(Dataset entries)
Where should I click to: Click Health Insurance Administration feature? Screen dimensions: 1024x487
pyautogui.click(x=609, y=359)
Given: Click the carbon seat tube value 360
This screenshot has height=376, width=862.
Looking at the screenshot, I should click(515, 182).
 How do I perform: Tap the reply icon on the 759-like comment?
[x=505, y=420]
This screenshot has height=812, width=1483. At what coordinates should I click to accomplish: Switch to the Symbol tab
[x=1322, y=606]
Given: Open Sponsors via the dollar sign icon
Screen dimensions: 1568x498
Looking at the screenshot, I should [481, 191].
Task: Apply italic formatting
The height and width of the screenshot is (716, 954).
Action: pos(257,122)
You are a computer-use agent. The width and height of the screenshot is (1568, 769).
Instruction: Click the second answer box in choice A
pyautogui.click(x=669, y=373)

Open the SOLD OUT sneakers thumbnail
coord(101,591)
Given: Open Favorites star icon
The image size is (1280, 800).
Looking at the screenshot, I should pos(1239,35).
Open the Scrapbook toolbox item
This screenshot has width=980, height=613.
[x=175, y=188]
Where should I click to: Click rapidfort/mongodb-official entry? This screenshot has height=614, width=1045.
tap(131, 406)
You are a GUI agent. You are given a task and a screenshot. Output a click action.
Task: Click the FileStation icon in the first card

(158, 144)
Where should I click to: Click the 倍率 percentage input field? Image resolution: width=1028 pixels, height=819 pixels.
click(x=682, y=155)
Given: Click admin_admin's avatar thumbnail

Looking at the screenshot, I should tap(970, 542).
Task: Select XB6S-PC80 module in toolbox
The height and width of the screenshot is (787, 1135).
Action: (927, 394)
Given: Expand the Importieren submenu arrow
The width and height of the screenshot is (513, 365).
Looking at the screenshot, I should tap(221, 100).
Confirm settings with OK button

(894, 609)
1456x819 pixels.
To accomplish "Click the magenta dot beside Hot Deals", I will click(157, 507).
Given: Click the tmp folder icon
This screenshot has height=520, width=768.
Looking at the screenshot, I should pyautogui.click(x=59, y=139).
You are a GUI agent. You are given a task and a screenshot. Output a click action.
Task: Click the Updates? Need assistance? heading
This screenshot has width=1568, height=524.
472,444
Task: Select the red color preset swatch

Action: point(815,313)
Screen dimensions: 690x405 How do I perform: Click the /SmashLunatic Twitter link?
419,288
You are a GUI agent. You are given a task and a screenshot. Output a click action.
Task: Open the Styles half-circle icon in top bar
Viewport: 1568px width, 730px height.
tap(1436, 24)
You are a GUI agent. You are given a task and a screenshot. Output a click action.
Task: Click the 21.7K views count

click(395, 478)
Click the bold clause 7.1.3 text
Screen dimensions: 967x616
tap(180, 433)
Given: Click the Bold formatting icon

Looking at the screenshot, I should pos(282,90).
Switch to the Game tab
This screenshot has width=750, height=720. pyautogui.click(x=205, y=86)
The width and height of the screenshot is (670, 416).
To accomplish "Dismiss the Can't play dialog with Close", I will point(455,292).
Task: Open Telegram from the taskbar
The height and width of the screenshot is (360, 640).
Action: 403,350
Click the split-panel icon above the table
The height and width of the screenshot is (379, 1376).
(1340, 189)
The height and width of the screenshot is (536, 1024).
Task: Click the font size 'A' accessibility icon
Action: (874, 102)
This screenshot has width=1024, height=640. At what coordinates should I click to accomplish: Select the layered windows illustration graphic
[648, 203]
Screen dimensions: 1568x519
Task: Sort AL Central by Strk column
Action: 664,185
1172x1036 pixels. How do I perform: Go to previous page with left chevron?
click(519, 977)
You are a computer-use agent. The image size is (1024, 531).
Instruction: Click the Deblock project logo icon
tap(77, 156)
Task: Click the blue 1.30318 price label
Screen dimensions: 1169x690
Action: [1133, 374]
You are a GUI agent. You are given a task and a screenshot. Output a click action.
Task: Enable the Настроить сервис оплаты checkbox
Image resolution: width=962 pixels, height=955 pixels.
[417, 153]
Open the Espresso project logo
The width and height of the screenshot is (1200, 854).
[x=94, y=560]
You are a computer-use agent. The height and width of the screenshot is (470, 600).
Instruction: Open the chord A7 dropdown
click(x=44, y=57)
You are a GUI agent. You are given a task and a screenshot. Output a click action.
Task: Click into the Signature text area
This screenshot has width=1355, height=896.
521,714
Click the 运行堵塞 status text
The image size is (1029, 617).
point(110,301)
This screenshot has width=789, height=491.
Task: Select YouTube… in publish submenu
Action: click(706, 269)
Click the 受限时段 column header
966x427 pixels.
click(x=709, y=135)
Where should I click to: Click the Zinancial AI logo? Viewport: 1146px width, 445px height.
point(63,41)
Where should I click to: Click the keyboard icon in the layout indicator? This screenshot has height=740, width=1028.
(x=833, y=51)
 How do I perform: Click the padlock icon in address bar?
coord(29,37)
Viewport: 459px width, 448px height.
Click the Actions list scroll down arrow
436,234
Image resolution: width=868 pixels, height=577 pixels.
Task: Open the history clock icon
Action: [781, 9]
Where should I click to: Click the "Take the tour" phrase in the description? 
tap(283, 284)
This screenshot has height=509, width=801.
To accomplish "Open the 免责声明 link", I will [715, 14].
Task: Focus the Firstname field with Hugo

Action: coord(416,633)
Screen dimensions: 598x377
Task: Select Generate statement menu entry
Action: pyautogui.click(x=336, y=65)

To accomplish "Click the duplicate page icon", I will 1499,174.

* EXERCISE PROMPT: Of the lines above, show those in which "toolbox" appears.

* SOLUTION FOR THIS EXERCISE:
Open the Scrapbook toolbox item
Task: Select XB6S-PC80 module in toolbox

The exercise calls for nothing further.